FPNs could be the link throughout the rehabilitation process. The FPN could work with police departments from the beginning. An FPN on staff within the law enforcement system could easily work along with police officers as a liaison between mental health and law enforcement. The FPN could ride with police when mental illness is suspected or they could be involved with mental health screening of detainees.5 or screen convicts prior to admission to prison.4 An FPN could also assist the police staff with debriefings and other staff conflicts, and could determine placement of detainees with mental illness in the mental health system, the prison system, or into one of several diversion programs. Within those diversion programs, the FPN could coordinate either inpatient psychiatry or outpatient community services.

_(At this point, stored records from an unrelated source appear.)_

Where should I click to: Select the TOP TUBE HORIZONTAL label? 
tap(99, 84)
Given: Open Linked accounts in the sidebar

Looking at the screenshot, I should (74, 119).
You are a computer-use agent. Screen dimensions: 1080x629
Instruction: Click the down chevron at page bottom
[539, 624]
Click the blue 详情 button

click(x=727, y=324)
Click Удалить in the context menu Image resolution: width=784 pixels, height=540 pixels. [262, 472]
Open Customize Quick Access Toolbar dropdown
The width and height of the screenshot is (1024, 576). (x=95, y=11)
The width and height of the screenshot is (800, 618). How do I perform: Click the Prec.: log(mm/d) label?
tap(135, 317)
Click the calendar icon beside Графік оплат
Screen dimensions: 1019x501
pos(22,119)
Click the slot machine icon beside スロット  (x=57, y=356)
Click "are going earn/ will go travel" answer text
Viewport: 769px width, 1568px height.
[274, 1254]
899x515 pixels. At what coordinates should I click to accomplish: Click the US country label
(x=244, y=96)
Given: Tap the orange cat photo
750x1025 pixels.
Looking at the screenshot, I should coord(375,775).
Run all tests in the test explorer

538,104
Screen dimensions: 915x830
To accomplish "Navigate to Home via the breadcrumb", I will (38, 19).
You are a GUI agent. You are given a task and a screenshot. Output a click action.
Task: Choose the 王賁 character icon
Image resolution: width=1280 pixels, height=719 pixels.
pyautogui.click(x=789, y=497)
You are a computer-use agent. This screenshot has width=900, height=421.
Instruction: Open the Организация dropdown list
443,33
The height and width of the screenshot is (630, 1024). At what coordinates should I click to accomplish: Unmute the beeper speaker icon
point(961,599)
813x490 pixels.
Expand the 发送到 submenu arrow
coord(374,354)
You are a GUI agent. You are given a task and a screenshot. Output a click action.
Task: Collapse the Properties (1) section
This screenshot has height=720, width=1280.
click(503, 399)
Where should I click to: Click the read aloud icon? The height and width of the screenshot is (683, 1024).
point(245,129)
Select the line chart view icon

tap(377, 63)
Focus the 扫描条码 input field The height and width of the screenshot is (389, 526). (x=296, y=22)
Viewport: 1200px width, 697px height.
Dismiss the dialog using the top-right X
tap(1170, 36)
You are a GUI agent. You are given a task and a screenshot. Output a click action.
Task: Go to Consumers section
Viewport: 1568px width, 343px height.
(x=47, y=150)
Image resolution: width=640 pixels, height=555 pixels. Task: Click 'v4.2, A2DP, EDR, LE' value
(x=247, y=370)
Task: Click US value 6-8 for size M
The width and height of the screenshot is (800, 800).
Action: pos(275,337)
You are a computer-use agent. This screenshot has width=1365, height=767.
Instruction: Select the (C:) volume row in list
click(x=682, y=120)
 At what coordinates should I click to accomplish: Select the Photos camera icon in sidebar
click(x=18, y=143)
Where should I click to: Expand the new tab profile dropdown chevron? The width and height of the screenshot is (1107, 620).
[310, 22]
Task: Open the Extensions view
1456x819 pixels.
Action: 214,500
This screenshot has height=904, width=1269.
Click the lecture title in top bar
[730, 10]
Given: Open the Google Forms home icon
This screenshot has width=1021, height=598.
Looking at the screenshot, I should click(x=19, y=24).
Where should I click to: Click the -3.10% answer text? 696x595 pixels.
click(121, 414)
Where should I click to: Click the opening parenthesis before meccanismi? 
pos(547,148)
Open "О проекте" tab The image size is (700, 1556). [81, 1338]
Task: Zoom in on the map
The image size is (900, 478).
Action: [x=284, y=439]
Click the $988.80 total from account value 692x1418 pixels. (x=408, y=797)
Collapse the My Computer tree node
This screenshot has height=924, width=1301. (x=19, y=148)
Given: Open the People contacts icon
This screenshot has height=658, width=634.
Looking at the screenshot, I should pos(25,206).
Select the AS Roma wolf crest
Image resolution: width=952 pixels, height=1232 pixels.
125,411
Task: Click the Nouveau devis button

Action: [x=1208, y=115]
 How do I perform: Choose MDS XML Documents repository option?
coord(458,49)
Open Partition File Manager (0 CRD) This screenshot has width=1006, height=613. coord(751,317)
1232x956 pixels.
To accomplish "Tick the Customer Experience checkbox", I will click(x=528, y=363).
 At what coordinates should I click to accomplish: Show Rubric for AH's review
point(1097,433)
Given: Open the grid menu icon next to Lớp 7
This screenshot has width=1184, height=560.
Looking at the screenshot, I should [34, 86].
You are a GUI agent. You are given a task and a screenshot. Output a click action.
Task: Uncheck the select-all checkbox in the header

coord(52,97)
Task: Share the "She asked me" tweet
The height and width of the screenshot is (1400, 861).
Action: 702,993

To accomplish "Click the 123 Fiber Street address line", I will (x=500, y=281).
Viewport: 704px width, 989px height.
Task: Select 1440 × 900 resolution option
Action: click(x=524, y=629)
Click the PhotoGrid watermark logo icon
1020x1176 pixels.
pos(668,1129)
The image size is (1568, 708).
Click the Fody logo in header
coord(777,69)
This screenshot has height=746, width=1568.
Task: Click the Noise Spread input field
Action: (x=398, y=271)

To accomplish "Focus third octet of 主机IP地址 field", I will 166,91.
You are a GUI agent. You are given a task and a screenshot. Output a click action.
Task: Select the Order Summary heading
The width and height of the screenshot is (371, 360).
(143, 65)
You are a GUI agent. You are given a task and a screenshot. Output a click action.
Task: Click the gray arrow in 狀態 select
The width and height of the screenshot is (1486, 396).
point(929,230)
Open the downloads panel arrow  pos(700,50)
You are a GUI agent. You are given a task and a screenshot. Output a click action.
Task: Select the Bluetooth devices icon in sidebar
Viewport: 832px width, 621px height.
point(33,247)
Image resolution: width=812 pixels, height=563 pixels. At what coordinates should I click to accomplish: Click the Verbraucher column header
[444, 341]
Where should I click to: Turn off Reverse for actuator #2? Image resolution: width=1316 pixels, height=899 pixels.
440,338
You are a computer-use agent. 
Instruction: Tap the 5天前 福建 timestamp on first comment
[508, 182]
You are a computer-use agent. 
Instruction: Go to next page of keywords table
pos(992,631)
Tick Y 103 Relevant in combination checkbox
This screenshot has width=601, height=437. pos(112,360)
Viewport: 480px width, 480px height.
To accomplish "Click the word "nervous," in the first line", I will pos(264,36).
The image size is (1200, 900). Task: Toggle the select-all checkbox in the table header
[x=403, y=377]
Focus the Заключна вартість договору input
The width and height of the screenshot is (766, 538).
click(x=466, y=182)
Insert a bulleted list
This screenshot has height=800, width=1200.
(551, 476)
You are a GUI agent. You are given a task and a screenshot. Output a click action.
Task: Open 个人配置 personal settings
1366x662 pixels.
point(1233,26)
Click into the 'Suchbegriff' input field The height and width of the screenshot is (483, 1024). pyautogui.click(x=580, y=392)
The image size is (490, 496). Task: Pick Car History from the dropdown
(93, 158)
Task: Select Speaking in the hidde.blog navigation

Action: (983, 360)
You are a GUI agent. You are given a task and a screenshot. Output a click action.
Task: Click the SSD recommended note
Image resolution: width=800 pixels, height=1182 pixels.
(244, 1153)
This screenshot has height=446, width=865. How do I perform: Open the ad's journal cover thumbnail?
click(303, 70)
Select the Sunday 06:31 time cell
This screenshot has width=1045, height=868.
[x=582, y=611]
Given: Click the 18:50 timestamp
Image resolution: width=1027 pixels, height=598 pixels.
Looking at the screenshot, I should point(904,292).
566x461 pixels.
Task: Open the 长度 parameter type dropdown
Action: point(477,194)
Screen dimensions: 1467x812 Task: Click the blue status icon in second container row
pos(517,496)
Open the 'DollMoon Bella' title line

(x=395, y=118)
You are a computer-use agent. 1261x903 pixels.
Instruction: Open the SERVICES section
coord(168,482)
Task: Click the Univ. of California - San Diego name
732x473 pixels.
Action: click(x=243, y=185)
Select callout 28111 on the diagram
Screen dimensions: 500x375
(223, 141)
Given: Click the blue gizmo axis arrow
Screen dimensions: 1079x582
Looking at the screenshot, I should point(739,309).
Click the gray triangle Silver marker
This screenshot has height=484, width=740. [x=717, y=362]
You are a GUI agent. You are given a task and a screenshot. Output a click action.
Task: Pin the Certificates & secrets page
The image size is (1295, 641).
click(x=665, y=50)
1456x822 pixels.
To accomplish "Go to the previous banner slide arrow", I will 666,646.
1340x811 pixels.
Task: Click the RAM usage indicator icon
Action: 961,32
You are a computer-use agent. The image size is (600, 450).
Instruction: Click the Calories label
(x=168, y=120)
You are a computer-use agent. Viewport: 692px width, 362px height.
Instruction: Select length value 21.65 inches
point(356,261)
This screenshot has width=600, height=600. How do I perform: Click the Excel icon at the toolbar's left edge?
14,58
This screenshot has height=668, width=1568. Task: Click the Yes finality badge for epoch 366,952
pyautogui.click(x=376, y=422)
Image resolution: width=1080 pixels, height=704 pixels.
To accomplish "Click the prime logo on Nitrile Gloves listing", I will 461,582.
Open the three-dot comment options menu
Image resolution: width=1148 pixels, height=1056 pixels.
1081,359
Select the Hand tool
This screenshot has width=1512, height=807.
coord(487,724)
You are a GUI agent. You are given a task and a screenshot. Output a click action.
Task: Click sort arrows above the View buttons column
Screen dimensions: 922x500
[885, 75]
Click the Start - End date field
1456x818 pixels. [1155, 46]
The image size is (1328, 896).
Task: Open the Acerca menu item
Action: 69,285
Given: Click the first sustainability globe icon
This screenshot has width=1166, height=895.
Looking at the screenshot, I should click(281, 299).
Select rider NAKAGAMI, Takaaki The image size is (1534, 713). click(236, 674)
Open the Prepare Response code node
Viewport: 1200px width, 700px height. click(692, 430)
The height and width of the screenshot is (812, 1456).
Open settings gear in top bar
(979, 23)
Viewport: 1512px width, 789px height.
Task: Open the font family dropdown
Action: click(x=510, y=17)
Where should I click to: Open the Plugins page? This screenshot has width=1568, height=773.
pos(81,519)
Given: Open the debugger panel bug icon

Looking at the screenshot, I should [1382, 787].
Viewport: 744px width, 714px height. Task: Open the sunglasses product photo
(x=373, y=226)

The FPN could also work within these types of programs as counselor, educator, or practitioner.
Another area that forensic psychiatric nurses could work is after release. Programs that involve the FPN working with prisons and jails as a liaison for the person to adjust to civilian life. It would be appropriate for the FPN to manage this type of program in the outpatient setting. They would be the liaison between the law enforcement system and the community by educating both groups about mental illness and mental health needs of these patients.
Nursing is focused on patient advocacy and is therefore in the unique position to assist with collaboration between mental health and the criminal justice system for the benefit of the patients, the staff and society. It is not the nature of nursing to let people remain victims of their own fears and self-imposed limitations. But, it is ultimately the patient’s responsibility to change that view. It is the patient who ultimately makes his/her own decisions. It is the patient who is responsible for his/her behaviors. It is the patient who has been viewed for far too long by society as a dangerous offender. Nursing can only work on the stigma of mental illness and dangerousness within our patients who become socially healthy members of society. We need to believe in rehabilitation and be instrumental in determining the appropriate plan of care before the patient’s introduction into the law enforcement system. The FPN is in the ideal position to initiate this change.
Ellen Schimmels is an Army nurse currently stationed in Germany at Landstuhl Regional Medical Center. She has served in military nursing for almost six years, with three years in psychiatric nursing, and is currently working on her master’s in forensic nursing through Duquesne University.